A ratio represents a relationship between two numbers. For two ratios to be equivalent, they must have the same relationship. This means that if you multiply or divide the first number in a ratio by a certain number, you must also multiply or divide the second number in that ratio by the *exact same* number to keep the ratio equivalent.

**step2** Analyzing the first ratio

The first ratio given is 6:8. To understand this ratio better, we can simplify it by dividing both numbers by their greatest common factor. Both 6 and 8 can be divided by 2.
$$6 \div 2 = 3$$
$$8 \div 2 = 4$$
So, the ratio 6:8 is equivalent to 3:4 in its simplest form.

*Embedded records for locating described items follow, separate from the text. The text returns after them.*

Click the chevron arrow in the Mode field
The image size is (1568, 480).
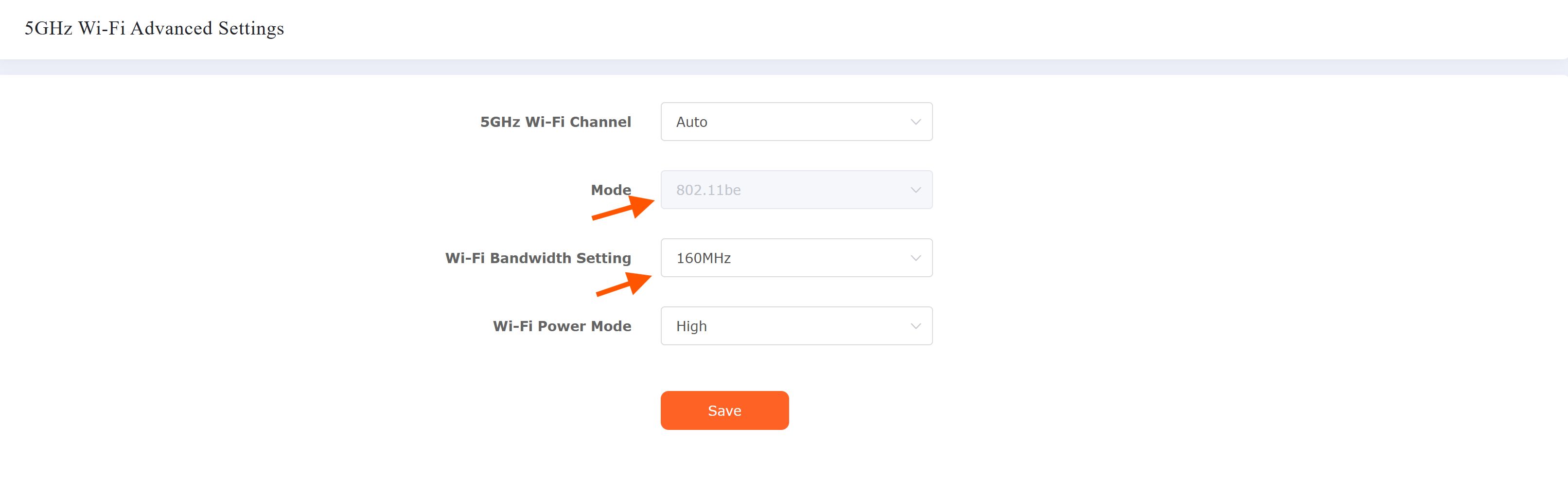(x=916, y=190)
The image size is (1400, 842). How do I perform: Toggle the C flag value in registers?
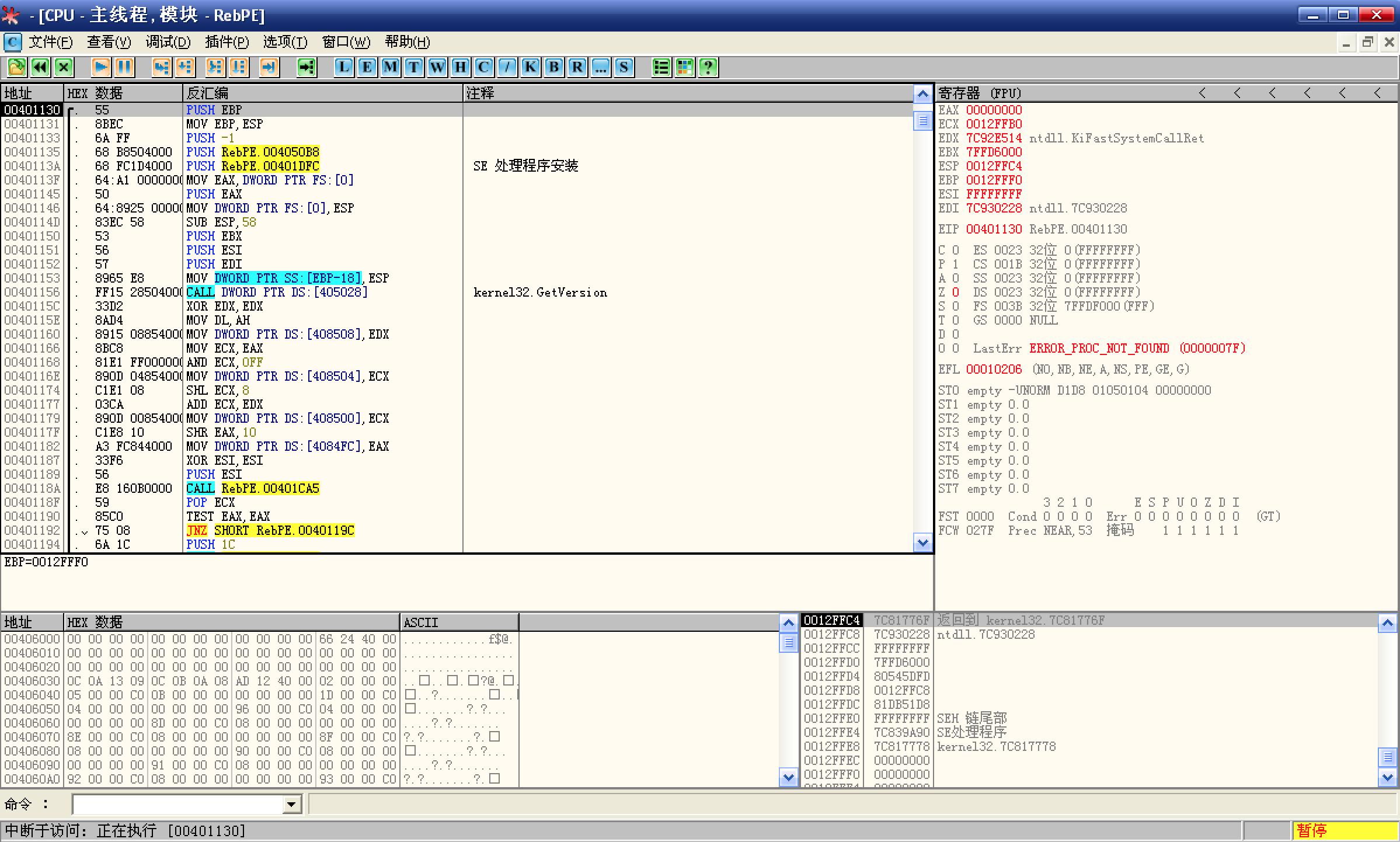955,250
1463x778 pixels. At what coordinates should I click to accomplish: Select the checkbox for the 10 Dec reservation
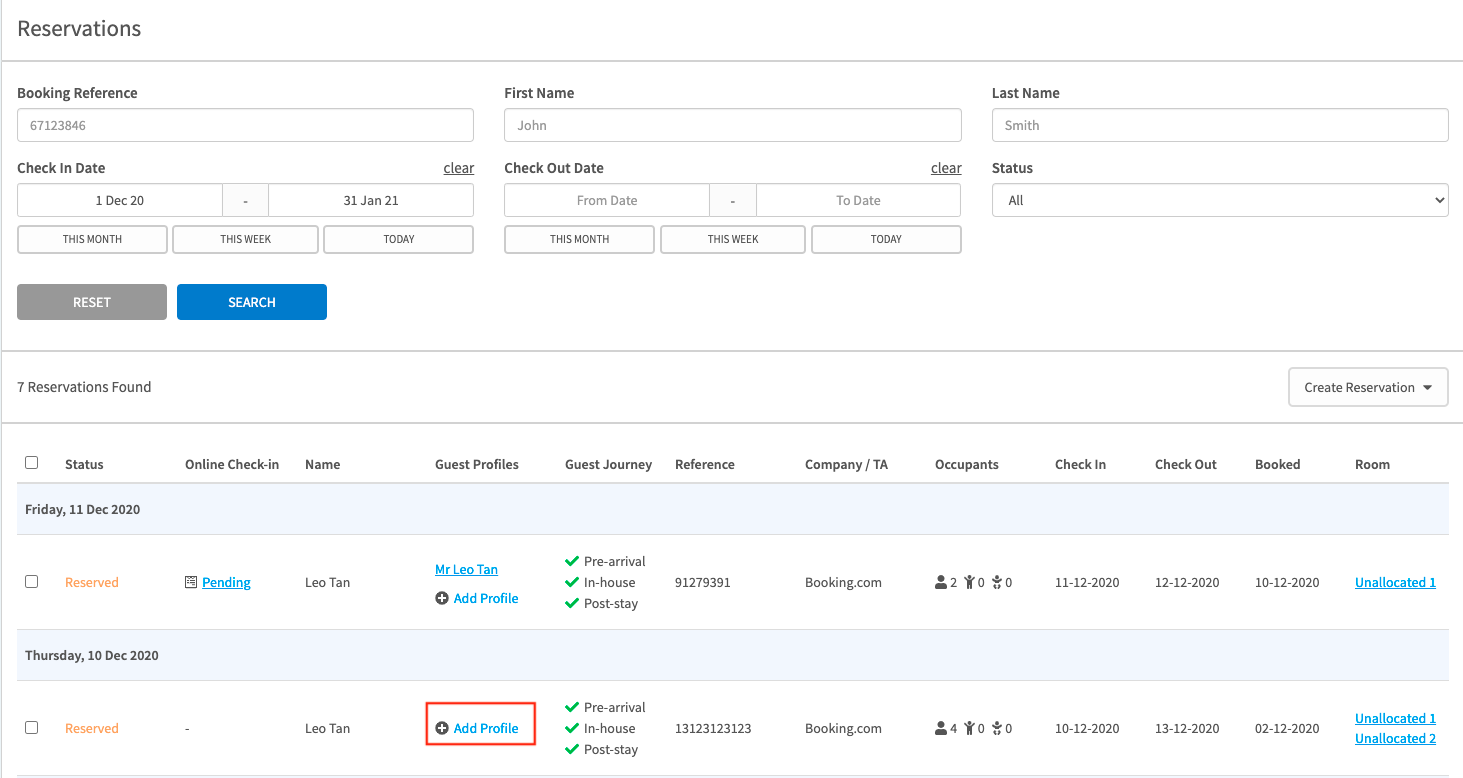32,727
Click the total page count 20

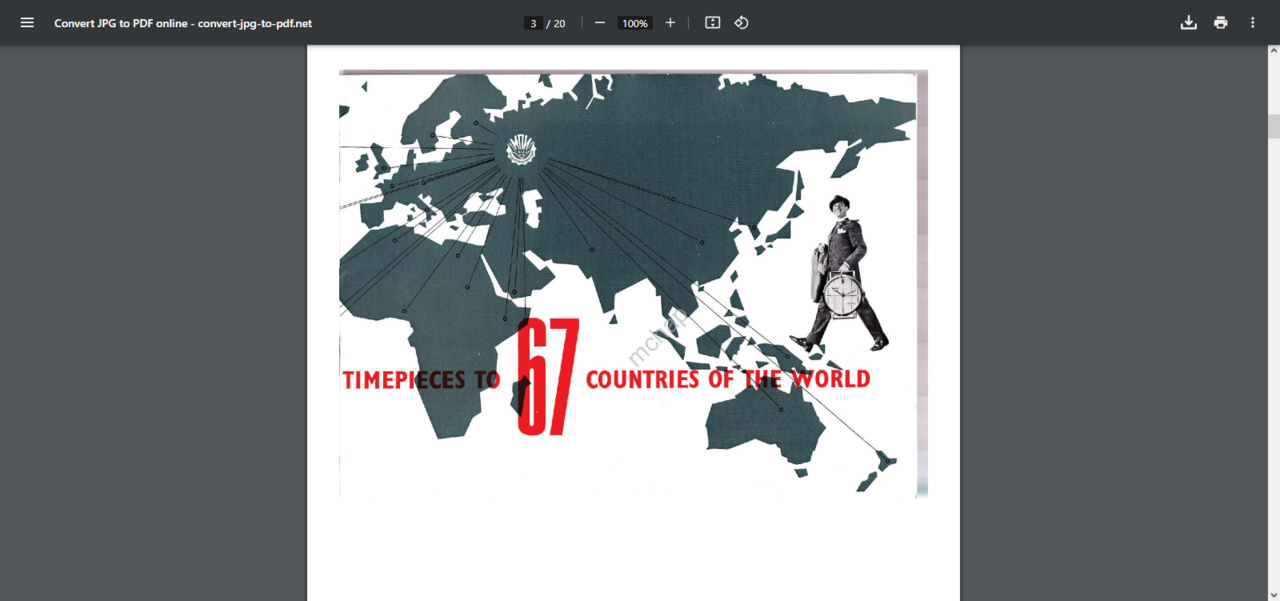click(559, 23)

**step3** Analyzing the second ratio

The second ratio given is 36:64. We can also simplify this ratio to understand its relationship.
First, divide both numbers by 2:
$$36 \div 2 = 18$$
$$64 \div 2 = 32$$
So the ratio is now 18:32.
Then, divide both numbers by 2 again:
$$18 \div 2 = 9$$
$$32 \div 2 = 16$$
So, the ratio 36:64 is equivalent to 9:16 in its simplest form.

**step4** Comparing the simplified ratios

From the previous steps, we found that the simplified form of 6:8 is 3:4, and the simplified form of 36:64 is 9:16. Since 3:4 is not the same as 9:16, the two ratios 6:8 and 36:64 are not equivalent.

**step5** Identifying Tina's mistake

Tina made a mistake because she did not multiply both numbers in the ratio 6:8 by the same number to get 36:64.
Let's look at what she did:
From 6 to 36, she multiplied 6 by 6 (since $$6 \times 6 = 36$$).
From 8 to 64, she multiplied 8 by 8 (since $$8 \times 8 = 64$$).
Tina multiplied the first number by 6 and the second number by 8. For ratios to be equivalent, both numbers must be multiplied by the *same* factor. She effectively squared both numbers (6 squared is 36, and 8 squared is 64), which changes the relationship between the numbers in the ratio.

**step6** Explaining the correct method for finding equivalent ratios

To find a ratio equivalent to 6:8 with 36 as the first number, we should have multiplied both parts of the ratio 6:8 by the same number. Since $$6 \times 6 = 36$$, we should have multiplied 8 by 6 as well:
$$8 \times 6 = 48$$
So, an equivalent ratio to 6:8 would be 36:48, not 36:64.
Tina's error was in using different multipliers (or operations) for each part of the ratio, which changes the fundamental relationship between the two numbers.